(Collected data entries)
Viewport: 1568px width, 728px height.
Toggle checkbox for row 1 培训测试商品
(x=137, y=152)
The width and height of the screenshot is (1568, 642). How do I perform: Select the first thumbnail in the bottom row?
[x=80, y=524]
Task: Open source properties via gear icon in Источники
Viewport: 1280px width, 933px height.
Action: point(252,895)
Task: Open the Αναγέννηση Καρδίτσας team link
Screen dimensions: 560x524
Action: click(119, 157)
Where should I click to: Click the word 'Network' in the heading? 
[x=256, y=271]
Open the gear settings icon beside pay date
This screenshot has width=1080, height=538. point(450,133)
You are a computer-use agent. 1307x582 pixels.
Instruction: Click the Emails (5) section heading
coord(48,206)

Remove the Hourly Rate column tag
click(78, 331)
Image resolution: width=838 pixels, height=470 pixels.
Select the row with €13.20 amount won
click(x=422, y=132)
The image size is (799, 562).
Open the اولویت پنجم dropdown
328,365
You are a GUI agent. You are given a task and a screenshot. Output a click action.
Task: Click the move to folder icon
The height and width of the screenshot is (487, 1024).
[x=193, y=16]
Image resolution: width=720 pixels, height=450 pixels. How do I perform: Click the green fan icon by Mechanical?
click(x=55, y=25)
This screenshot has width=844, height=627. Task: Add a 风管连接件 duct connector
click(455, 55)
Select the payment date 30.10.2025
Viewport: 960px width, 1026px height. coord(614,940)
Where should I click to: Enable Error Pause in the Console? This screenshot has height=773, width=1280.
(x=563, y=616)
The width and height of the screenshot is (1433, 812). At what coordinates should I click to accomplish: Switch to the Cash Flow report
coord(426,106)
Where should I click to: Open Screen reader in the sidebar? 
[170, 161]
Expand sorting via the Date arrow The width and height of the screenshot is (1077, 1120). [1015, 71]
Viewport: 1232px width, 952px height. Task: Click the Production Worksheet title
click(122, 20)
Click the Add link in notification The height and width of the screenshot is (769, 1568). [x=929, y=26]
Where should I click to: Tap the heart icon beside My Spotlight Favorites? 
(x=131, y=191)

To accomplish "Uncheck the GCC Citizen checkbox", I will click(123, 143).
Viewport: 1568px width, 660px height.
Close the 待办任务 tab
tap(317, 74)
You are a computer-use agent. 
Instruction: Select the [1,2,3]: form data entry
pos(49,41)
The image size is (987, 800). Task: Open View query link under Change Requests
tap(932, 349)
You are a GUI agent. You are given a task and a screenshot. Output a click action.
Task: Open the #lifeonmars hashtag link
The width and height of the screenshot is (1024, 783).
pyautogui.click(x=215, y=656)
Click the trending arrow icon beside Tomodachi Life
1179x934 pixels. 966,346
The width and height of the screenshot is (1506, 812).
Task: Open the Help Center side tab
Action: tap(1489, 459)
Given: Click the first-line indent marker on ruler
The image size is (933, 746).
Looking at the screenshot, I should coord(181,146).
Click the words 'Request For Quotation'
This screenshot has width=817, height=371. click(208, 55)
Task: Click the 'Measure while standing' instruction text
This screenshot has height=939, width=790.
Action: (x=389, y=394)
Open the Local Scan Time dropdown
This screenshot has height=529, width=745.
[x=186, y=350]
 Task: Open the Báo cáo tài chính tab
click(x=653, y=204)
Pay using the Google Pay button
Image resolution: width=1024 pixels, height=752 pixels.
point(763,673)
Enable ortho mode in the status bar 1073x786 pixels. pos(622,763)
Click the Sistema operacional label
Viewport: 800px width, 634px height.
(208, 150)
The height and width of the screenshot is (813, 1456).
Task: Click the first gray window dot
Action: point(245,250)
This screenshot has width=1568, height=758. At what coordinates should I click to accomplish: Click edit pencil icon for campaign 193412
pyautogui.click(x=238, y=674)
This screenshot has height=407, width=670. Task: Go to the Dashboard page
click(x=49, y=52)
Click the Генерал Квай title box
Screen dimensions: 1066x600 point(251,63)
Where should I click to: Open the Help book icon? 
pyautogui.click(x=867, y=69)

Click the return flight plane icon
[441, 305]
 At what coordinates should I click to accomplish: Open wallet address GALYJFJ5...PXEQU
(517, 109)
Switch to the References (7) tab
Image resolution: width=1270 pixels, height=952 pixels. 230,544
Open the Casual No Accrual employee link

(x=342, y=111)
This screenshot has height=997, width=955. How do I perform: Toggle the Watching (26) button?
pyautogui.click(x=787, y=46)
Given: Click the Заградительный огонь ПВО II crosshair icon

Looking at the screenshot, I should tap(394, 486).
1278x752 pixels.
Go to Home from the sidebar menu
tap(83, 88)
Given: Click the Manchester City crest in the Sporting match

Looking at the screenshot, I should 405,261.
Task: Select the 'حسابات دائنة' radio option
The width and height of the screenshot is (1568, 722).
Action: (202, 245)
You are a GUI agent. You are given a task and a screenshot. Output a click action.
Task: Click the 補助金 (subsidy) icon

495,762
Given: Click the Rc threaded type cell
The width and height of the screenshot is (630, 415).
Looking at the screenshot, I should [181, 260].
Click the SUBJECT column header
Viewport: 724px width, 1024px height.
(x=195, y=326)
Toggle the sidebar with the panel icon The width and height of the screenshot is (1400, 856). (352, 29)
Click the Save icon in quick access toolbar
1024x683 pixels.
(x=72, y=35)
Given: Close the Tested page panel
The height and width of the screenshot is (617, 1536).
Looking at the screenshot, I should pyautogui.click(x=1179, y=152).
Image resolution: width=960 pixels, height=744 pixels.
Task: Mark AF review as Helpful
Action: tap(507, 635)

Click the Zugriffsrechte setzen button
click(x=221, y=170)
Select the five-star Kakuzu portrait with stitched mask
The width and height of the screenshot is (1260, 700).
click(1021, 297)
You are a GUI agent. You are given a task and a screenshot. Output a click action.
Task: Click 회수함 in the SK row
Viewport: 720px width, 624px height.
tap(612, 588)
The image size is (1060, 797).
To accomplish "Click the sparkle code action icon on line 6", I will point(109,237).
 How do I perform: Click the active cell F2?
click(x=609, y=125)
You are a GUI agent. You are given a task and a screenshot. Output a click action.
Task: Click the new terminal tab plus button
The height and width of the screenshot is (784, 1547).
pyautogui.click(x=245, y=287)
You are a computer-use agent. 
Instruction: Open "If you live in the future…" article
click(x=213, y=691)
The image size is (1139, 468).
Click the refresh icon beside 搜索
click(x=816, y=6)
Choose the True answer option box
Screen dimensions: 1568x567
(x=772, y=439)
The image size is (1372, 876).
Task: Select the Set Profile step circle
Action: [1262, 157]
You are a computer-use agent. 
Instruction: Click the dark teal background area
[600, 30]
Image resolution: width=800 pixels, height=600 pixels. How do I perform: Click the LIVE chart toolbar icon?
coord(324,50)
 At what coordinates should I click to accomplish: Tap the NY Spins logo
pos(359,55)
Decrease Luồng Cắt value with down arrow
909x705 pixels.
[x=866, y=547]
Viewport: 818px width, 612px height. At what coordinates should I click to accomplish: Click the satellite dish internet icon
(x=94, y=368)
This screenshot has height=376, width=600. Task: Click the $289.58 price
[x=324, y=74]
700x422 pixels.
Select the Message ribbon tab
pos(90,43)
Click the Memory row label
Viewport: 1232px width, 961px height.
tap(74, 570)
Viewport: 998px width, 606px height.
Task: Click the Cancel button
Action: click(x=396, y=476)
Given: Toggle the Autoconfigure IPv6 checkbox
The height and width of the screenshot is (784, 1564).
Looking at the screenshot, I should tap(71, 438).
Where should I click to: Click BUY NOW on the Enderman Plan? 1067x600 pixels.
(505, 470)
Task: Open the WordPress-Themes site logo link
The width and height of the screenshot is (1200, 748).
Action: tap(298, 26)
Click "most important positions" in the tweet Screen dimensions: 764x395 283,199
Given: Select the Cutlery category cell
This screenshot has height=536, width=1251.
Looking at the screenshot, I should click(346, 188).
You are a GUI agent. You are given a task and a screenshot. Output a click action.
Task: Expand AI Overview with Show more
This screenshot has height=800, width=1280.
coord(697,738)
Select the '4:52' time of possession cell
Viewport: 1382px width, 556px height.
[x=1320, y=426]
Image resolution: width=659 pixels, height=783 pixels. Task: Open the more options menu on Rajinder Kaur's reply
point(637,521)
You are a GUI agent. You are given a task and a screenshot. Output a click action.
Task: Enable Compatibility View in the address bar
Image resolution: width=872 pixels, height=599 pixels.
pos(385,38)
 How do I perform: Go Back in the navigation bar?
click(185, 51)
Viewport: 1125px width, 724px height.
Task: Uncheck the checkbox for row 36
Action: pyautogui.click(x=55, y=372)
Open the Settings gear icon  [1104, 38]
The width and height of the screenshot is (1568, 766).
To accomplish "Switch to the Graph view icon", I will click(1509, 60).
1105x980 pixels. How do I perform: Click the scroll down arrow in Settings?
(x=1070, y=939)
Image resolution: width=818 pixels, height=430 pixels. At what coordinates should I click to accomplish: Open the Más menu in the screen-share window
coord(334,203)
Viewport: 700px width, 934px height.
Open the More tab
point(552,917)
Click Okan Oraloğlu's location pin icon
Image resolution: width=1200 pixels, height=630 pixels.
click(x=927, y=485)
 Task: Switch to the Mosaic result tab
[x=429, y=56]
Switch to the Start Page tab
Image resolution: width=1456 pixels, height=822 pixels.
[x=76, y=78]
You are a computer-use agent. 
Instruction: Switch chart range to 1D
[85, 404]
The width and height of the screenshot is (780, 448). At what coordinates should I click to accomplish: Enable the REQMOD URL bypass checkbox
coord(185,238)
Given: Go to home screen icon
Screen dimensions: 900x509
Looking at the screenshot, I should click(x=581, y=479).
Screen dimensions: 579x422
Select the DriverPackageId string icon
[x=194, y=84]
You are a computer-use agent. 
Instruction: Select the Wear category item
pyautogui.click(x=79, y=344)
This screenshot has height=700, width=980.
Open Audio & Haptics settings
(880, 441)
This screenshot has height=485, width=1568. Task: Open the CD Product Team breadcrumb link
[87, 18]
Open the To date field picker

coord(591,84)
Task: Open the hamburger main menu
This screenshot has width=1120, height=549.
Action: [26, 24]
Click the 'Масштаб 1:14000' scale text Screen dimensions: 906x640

• [What you need to do]
In the records above, find the line with "Instruction: Click the dark"; write out exactly that line and each one after it, stopping after the line with "Decrease Luồng Cắt value with down arrow".

• [Exercise output]
Instruction: Click the dark teal background area
[600, 30]
Image resolution: width=800 pixels, height=600 pixels. How do I perform: Click the LIVE chart toolbar icon?
coord(324,50)
 At what coordinates should I click to accomplish: Tap the NY Spins logo
pos(359,55)
Decrease Luồng Cắt value with down arrow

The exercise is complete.